Pour lutter contre les tarifs de vente exorbitants de l'immobilier à Paris, tous les moyens sont bons. La Ville de Paris souhaite la création d'une loi qui permettrait de séparer le prix du foncier du prix du bâti lors d'une vente. Une disposition légale qui rendrait accessibles à un plus grand nombre les logements de la capitale.

 

Mardi 12 février, le Conseil de Paris a voté un vœu à l'attention de la Ville. Il souhaite que la municipalité soutienne l'idée d'un "dispositif sécurisé et anti-spéculatif de dissociation du foncier et du bâti" auprès de la ministre du Logement. Si un tel projet était adopté par le ministère, il pourrait s'intégrer au projet de loi sur le logement que Cécile Duflot doit présenter prochainement.

 

Détendre un marché hypertendu
Le but de cette démarche : casser la spirale de la hausse des prix dans l'immobilier ancien parisien et détendre le marché.

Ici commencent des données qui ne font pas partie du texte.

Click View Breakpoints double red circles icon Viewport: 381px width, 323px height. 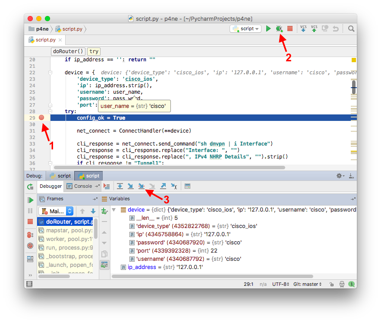pyautogui.click(x=30, y=235)
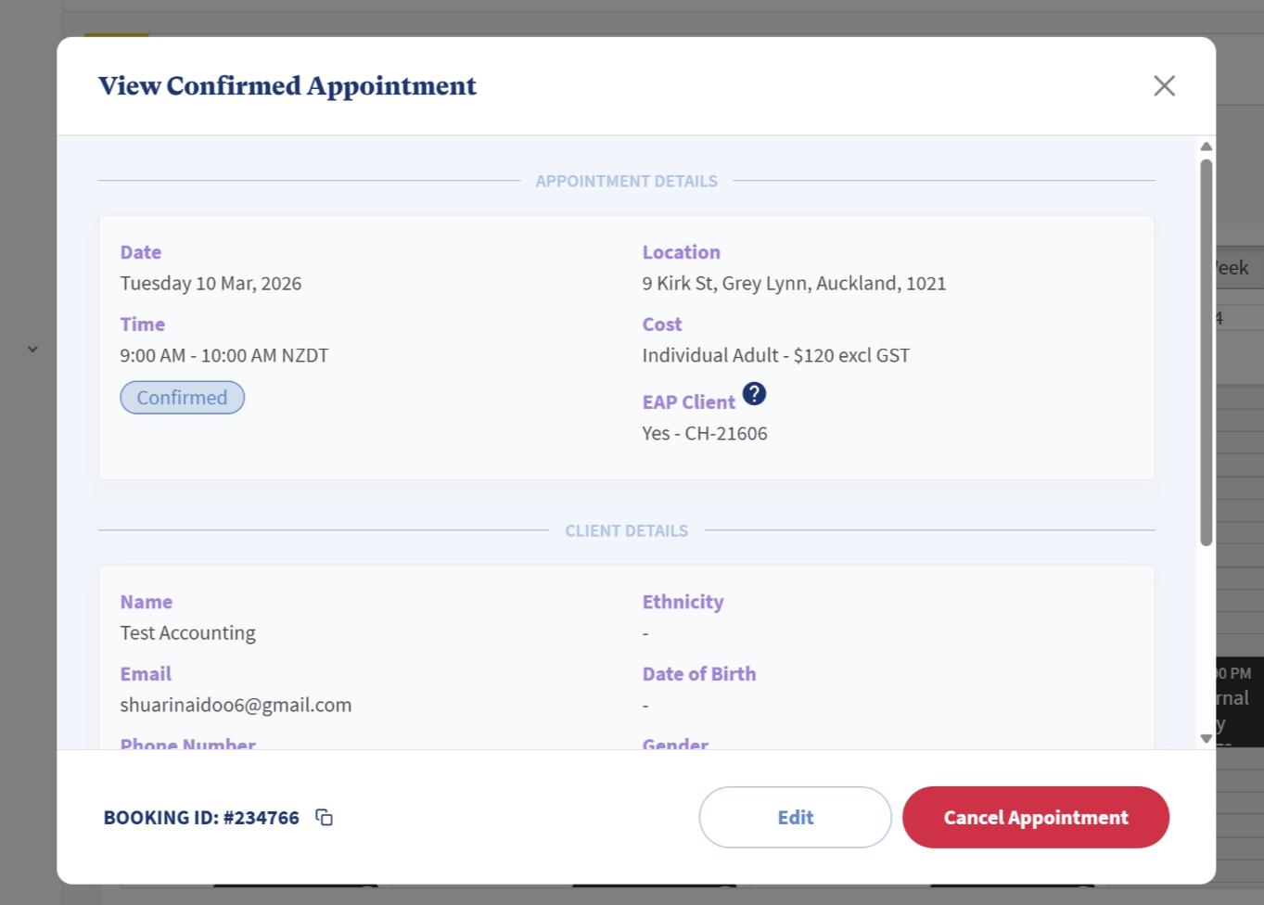The width and height of the screenshot is (1264, 905).
Task: Click the Client Details section heading
Action: [x=626, y=531]
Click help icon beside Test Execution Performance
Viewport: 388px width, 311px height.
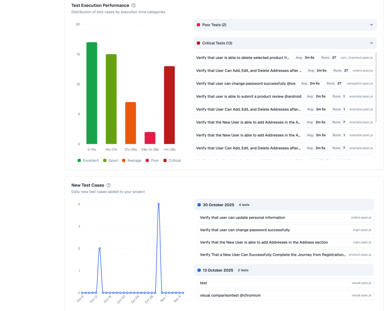(133, 6)
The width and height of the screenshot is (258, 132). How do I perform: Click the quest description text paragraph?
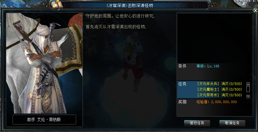(x=120, y=22)
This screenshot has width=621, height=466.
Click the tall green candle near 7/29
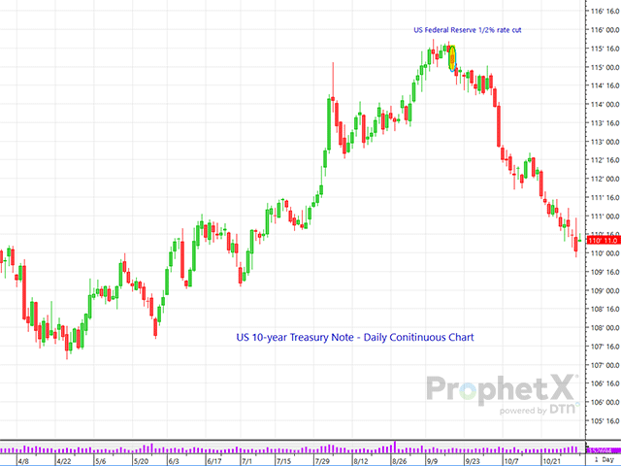326,123
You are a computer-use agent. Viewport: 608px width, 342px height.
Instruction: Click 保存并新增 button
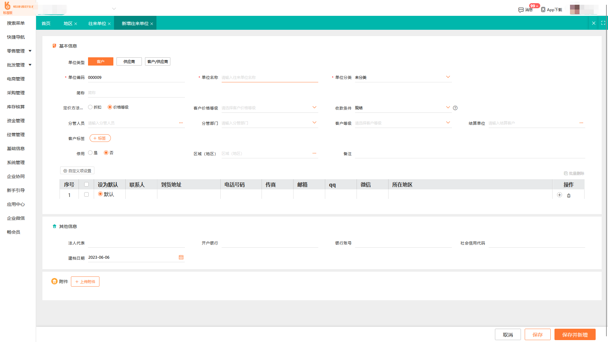point(574,334)
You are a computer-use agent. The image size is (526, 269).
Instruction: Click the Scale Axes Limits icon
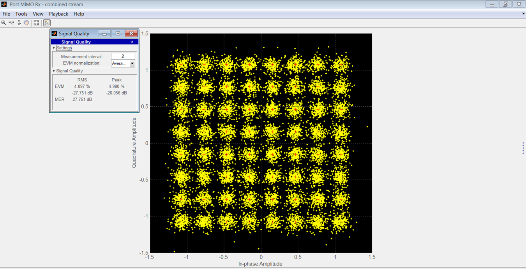pyautogui.click(x=37, y=23)
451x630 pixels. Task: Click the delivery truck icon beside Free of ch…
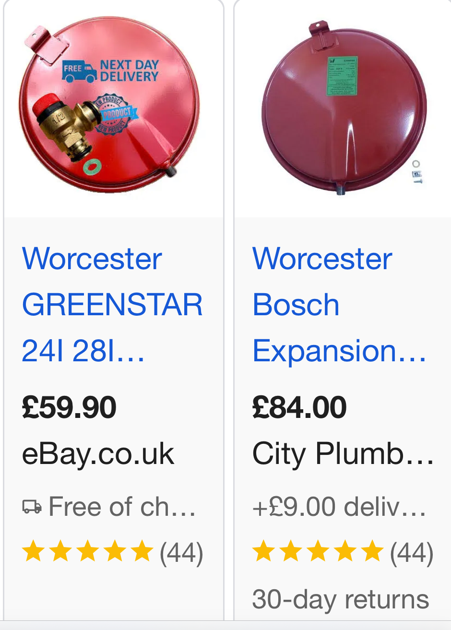click(32, 507)
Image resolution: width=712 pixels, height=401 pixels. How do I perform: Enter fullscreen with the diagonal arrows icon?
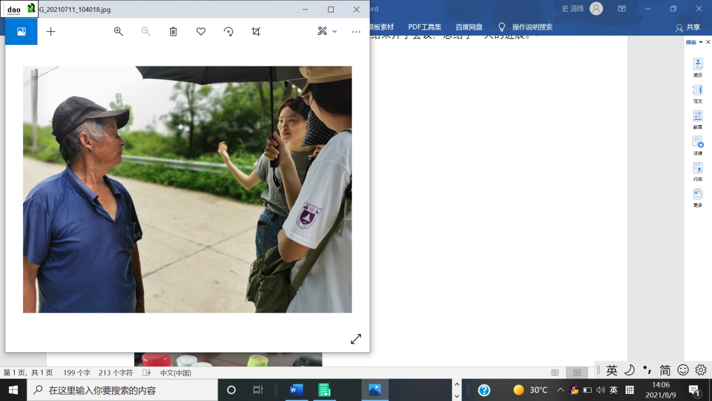point(356,339)
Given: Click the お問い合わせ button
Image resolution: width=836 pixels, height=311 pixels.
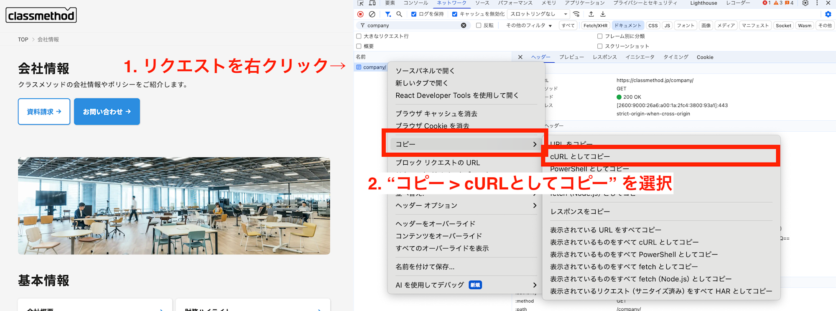Looking at the screenshot, I should click(107, 112).
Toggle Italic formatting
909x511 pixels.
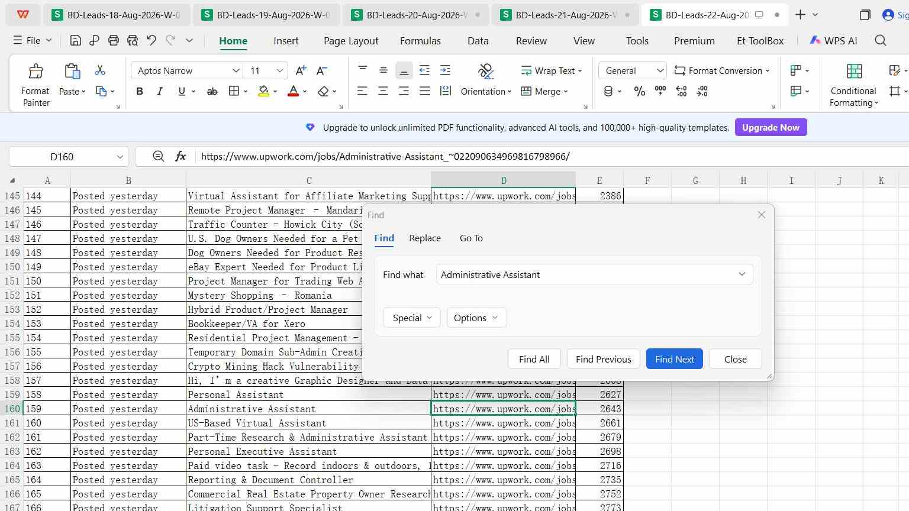(x=160, y=91)
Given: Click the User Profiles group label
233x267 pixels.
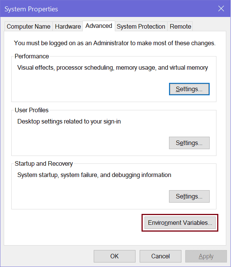Looking at the screenshot, I should (x=32, y=110).
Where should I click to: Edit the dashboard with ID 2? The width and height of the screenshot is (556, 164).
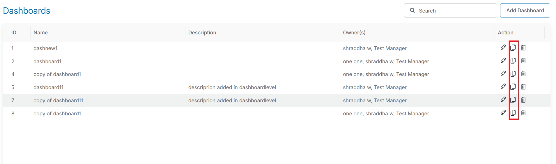(503, 61)
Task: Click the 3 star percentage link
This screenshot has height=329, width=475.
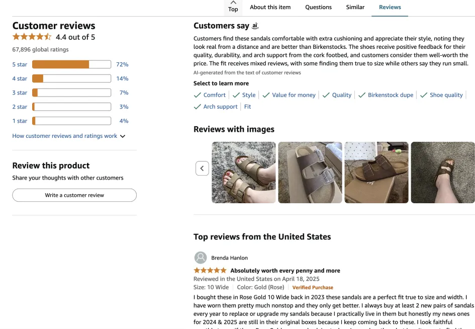Action: [x=124, y=93]
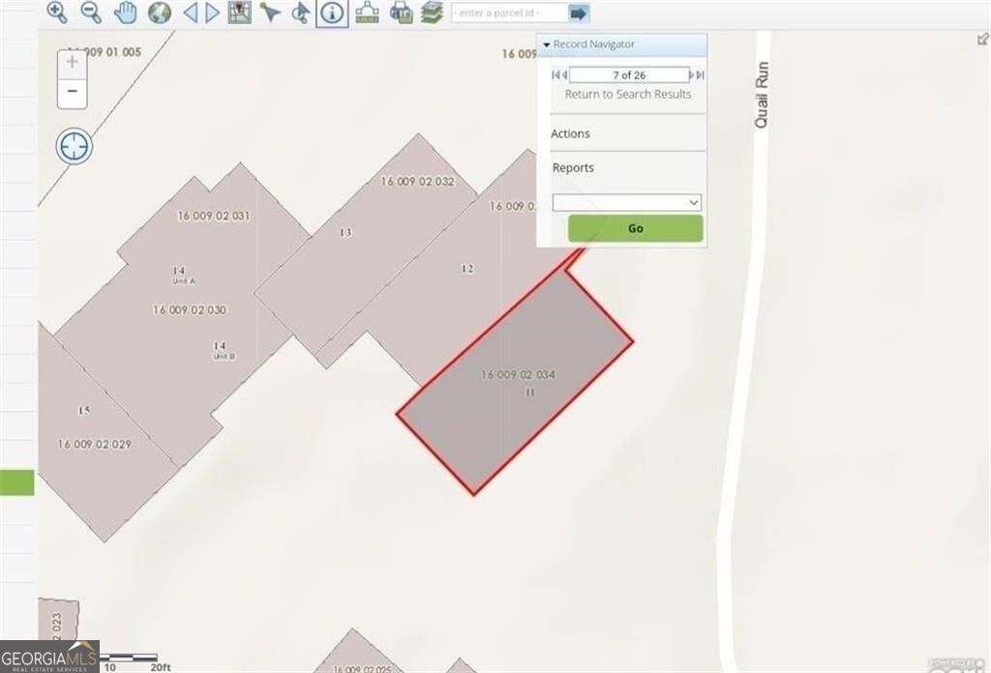This screenshot has width=991, height=673.
Task: Open the map layers stack icon
Action: (432, 13)
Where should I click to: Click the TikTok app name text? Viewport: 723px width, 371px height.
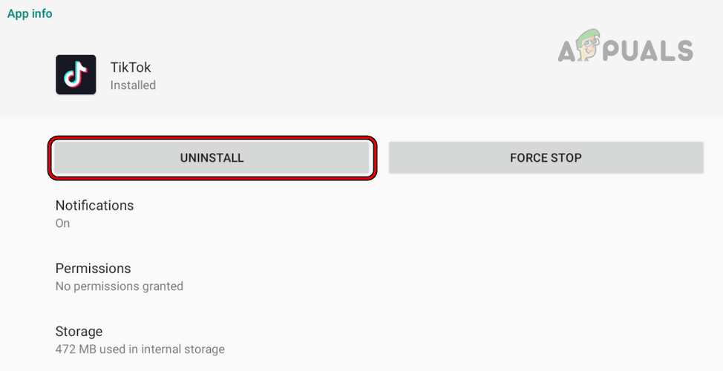[x=131, y=68]
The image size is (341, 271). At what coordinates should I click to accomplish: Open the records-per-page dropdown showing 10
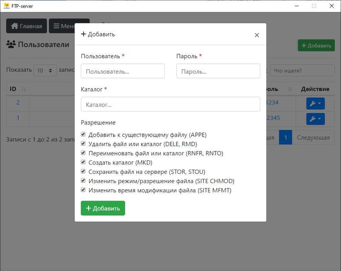[x=45, y=70]
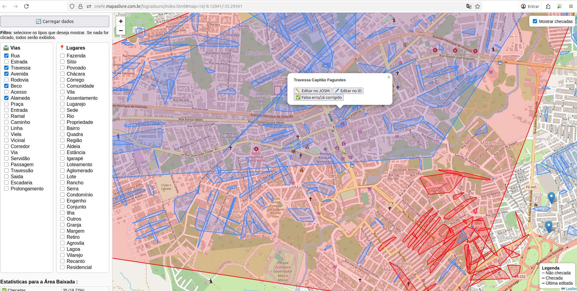Uncheck the Rua street type filter

[6, 56]
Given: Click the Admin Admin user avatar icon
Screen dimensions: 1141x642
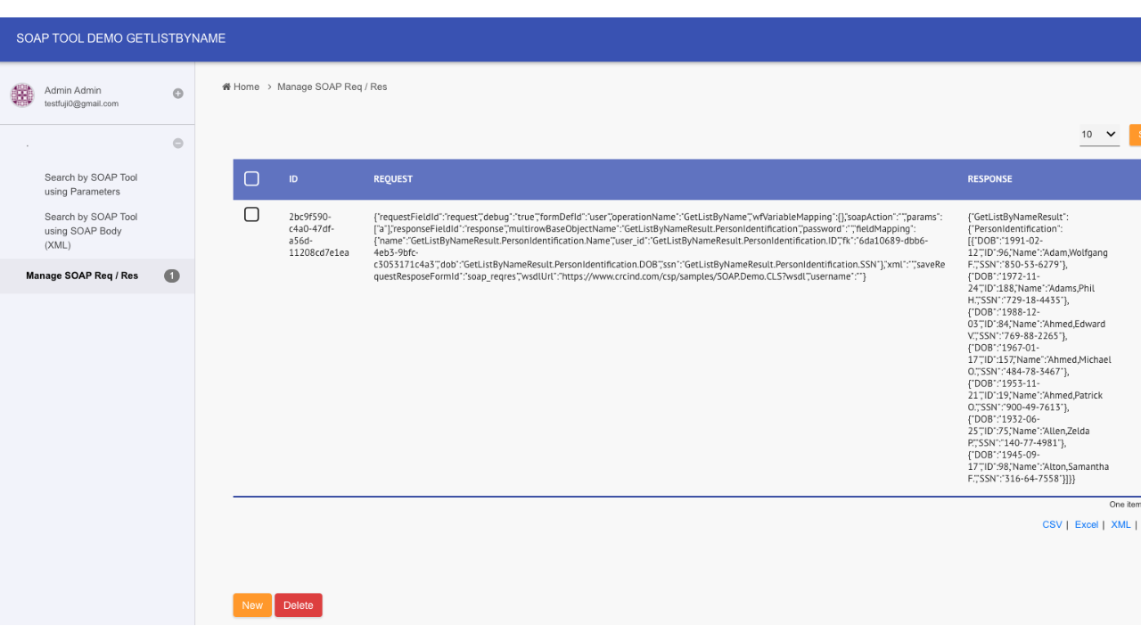Looking at the screenshot, I should (21, 95).
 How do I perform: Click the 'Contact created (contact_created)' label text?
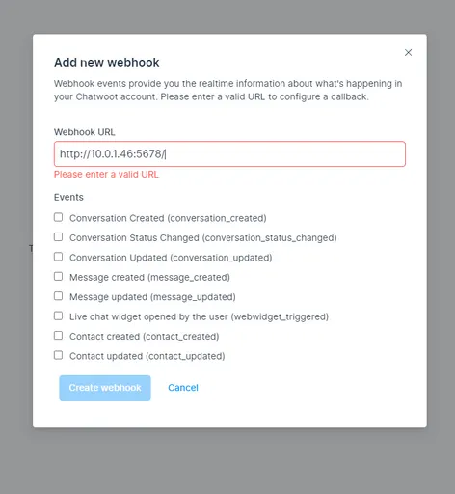[x=145, y=337]
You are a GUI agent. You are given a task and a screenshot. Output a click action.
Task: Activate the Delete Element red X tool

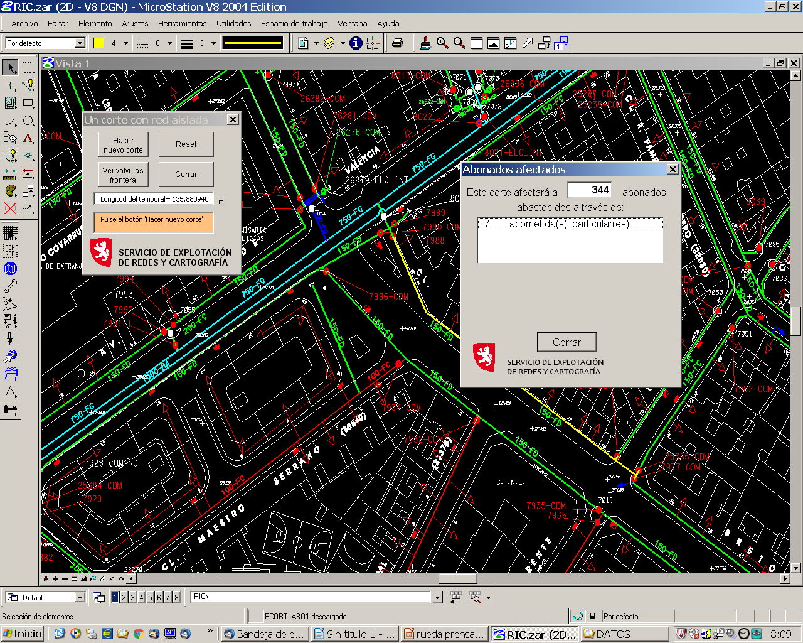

Dans la capitale, et plus généralement en Ile-de-France, le prix du mètre carré atteint de nouveaux records chaque semestre, poussant les Parisiens à s'éloigner du centre ville.

 

Selon l'idée du Conseil de Paris, les collectivités et offices HLM pourraient en effet "consentir sur leurs terrains des baux emphytéotiques de très longue durée (99 ans)". Les acheteurs acquerraient ainsi le bâti (c'est-à-dire les murs) sans le foncier (c'est-à-dire le terrain), et la facture serait mathématiquement moins élevée. Les établissements publics resteraient propriétaires du terrain.

 

"Des clauses anti-spéculatives seront indispensables pour éviter que l'effort initial de la collectivité soit privatisé ou détourné", ajoute le Conseil de Paris. Le dispositif serait ouvert à de futurs propriétaires occupants, sous réserve qu'ils répondent à un plafond de ressources, mais aussi à des propriétaires bailleurs, à condition qu'ils s'engagent à respecter un plafond de loyer.

 

Un système à l'anglaise
Cette idée, soufflée par le maire adjoint René Dutrey (EELV), n'est pas nouvelle - du moins pas chez nos voisins européens. Il s'agit d'un système dit "à l'anglaise" qui est appliqué notamment à Londres, où le prix du mètre carré augmente moins qu'à Paris, ou encore aux Pays-Bas et en Norvège.